## SELECTED EXCERPT

Test Harness¶

The test harness provides a standardized way to run conformance tests against any PTA implementation.

Quick Start¶

# Run all Beancount tests
python runners/python/runner.py --manifest ../beancount/v3/manifest.json

# Run specific suite
python runners/python/runner.py --manifest ../beancount/v3/manifest.json --suite syntax/valid

# Output JSON results
python runners/python/runner.py --manifest ../beancount/v3/manifest.json --format json > results.json

# Filter by tags
python runners/python/runner.py --manifest ../beancount/v3/manifest.json --tags booking,fifo

Directory Structure¶

harness/
├── README.md              # This file
├── spec.md                # Test format specification
├── interface.md           # Runner interface specification
├── manifest.schema.json   # JSON Schema for manifest files
├── test-case.schema.json  # JSON Schema for test cases
└── runners/
    ├── python/            # Reference Python runner
    │   ├── runner.py      # Main entry point
    │   └── loader.py      # Test case loading
    └── rust/              # Rust runner (template)
        ├── Cargo.toml
        └── src/main.rs

Test Organization¶

Tests are organized by format and version:

tests/
├── beancount/v3/
│   ├── manifest.json      # Test suite manifest
│   ├── syntax/valid/      # Valid syntax tests
│   ├── syntax/invalid/    # Invalid syntax tests
│   ├── validation/        # Semantic validation
│   ├── booking/           # Booking algorithm tests
│   ├── bql/               # Query language tests
│   └── regression/        # Bug fix tests
├── ledger/v1/
│   └── ...

Rows showing where targets appear
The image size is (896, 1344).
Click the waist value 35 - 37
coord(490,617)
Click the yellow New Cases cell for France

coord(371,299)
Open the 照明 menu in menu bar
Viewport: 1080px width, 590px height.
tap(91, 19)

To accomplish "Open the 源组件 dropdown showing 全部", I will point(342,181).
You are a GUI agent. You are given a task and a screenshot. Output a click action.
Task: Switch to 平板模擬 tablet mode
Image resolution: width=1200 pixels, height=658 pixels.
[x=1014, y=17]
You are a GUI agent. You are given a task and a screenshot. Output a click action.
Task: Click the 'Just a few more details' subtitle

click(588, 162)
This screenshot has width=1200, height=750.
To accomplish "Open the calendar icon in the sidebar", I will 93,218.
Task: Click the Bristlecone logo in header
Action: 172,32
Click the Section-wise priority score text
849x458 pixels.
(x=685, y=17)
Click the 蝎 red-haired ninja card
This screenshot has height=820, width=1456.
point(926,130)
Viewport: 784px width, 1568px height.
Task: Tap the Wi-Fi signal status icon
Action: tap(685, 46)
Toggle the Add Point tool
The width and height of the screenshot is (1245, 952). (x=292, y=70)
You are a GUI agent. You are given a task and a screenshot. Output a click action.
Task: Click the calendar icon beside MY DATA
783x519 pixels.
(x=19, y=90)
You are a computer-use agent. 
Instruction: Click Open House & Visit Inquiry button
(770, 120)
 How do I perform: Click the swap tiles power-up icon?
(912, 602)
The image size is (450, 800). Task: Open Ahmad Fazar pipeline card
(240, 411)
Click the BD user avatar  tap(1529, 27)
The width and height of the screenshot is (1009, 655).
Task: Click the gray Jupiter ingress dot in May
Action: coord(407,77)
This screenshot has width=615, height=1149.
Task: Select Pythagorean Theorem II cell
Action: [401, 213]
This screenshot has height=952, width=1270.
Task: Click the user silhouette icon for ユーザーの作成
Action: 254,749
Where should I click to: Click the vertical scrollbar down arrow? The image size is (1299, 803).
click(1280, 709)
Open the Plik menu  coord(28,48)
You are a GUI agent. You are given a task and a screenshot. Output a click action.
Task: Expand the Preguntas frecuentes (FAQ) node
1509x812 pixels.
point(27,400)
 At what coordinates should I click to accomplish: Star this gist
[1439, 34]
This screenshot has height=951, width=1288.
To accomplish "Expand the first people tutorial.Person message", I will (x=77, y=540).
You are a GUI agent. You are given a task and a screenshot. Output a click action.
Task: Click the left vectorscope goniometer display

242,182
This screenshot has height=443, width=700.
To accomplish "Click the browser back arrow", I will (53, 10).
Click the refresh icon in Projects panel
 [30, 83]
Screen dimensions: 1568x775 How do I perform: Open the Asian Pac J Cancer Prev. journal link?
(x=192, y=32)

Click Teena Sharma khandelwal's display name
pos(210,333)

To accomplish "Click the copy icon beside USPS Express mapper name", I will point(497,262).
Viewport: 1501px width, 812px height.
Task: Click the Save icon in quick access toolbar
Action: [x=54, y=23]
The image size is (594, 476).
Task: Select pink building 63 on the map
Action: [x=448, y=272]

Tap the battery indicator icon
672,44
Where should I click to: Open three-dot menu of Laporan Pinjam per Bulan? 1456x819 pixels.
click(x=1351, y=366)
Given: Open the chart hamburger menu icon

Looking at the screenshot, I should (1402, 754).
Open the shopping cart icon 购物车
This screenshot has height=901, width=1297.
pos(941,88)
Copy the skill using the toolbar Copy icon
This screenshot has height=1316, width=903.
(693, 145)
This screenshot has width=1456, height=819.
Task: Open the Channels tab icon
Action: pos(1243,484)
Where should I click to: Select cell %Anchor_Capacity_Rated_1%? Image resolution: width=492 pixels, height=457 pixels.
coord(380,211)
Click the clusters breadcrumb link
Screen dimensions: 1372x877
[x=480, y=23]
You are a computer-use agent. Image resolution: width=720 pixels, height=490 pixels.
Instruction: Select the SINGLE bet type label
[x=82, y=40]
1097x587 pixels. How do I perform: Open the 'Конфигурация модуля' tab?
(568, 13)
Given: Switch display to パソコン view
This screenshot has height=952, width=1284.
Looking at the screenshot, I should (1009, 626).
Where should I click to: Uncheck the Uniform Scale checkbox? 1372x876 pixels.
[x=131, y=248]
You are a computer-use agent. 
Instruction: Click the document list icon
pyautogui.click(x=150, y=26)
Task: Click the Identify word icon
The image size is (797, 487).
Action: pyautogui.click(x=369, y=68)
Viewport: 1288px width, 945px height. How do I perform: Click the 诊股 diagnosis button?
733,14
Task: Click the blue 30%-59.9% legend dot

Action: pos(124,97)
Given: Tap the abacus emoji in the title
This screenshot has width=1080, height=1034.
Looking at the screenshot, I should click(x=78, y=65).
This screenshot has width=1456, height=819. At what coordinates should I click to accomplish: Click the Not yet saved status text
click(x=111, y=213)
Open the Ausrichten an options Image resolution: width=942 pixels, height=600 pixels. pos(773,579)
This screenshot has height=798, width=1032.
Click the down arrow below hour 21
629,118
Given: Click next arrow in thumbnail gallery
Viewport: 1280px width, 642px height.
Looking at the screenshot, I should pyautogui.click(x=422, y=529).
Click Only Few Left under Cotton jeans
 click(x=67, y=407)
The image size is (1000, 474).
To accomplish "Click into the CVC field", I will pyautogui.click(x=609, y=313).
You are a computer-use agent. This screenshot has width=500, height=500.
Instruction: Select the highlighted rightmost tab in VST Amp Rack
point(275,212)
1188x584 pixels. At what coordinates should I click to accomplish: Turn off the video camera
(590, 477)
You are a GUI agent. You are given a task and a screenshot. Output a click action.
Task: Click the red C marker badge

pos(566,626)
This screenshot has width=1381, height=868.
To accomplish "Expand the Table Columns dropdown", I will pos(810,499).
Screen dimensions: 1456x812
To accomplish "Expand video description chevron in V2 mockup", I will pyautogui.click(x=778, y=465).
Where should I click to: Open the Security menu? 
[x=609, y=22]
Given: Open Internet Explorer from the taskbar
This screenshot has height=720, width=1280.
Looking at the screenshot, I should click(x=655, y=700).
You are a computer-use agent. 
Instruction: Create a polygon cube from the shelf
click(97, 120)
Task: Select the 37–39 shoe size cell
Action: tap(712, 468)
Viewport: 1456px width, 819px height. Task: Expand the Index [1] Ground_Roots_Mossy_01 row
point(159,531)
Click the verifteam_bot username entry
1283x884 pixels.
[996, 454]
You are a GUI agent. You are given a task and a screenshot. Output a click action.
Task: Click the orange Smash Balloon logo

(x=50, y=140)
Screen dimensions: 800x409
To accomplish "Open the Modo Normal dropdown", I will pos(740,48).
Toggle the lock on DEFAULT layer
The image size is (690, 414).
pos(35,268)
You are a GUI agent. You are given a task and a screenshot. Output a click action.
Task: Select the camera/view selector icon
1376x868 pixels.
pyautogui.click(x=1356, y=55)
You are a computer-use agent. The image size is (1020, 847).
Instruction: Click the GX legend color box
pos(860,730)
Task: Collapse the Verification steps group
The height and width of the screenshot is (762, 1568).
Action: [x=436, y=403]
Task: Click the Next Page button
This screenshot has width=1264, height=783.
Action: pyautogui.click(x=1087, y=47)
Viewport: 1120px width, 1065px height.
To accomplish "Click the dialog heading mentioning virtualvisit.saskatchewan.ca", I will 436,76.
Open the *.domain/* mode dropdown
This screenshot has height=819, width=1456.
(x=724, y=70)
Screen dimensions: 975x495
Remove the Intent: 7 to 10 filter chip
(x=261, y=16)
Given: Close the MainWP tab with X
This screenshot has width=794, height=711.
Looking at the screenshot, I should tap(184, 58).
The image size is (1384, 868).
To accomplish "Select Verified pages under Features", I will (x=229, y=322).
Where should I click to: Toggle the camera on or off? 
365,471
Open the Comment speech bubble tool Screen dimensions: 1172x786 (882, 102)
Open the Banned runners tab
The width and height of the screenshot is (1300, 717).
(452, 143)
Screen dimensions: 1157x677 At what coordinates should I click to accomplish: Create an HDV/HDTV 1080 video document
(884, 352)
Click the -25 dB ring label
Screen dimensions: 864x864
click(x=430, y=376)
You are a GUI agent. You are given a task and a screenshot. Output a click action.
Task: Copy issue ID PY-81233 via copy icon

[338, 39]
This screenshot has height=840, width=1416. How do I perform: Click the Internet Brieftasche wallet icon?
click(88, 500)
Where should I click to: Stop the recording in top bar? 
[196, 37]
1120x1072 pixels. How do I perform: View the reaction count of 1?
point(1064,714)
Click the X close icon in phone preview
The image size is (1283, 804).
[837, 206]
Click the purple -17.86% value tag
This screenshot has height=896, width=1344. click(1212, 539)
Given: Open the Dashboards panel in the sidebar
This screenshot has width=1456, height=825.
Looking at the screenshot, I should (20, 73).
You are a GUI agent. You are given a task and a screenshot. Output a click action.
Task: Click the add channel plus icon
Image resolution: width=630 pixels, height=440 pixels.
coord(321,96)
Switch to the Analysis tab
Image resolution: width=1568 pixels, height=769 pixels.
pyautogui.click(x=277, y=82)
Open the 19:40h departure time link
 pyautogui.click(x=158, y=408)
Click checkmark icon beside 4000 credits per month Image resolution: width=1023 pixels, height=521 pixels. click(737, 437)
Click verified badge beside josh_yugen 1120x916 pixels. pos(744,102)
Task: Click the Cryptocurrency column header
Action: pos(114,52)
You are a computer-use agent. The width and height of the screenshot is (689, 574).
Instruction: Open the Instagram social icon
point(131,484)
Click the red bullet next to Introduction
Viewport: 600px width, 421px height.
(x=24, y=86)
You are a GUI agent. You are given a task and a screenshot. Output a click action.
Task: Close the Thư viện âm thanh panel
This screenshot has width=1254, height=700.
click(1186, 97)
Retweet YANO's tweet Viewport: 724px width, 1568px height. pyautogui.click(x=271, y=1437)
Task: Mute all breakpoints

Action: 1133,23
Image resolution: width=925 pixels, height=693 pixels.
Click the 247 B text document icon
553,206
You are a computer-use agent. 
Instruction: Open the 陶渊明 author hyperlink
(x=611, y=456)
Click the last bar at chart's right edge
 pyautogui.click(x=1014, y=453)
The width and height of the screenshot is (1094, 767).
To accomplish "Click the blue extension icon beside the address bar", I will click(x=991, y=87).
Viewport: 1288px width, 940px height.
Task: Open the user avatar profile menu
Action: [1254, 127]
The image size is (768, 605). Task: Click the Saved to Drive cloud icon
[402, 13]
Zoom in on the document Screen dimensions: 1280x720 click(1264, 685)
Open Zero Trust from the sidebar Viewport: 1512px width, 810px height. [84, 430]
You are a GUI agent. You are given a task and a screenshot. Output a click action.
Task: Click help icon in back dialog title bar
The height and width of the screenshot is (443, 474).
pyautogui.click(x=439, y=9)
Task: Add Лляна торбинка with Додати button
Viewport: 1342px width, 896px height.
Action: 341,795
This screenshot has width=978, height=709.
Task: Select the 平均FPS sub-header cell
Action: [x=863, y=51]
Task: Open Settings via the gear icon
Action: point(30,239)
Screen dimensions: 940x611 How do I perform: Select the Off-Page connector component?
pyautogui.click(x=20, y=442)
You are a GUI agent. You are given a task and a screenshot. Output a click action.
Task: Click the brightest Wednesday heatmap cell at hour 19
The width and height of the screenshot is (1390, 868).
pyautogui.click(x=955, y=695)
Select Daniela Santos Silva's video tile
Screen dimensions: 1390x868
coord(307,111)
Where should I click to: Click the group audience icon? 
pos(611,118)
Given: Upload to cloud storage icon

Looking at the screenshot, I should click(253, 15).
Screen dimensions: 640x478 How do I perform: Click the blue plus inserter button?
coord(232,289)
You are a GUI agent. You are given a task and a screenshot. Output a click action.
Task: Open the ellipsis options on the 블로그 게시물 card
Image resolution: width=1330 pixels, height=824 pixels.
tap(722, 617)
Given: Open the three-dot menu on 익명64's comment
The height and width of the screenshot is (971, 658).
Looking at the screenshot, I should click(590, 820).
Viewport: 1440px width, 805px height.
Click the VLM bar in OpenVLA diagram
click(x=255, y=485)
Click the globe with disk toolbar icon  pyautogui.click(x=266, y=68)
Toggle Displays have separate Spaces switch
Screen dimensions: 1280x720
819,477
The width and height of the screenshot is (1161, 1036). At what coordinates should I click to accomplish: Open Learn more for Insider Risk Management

## YOUR GOAL
Please reproduce the test harness documentation word for word, starting at "Directory Structure¶" and ending at "Rust runner (template)". Rely only on the test harness documentation for what comes next.

## OUTPUT OF THE TASK
Directory Structure¶

harness/
├── README.md              # This file
├── spec.md                # Test format specification
├── interface.md           # Runner interface specification
├── manifest.schema.json   # JSON Schema for manifest files
├── test-case.schema.json  # JSON Schema for test cases
└── runners/
    ├── python/            # Reference Python runner
    │   ├── runner.py      # Main entry point
    │   └── loader.py      # Test case loading
    └── rust/              # Rust runner (template)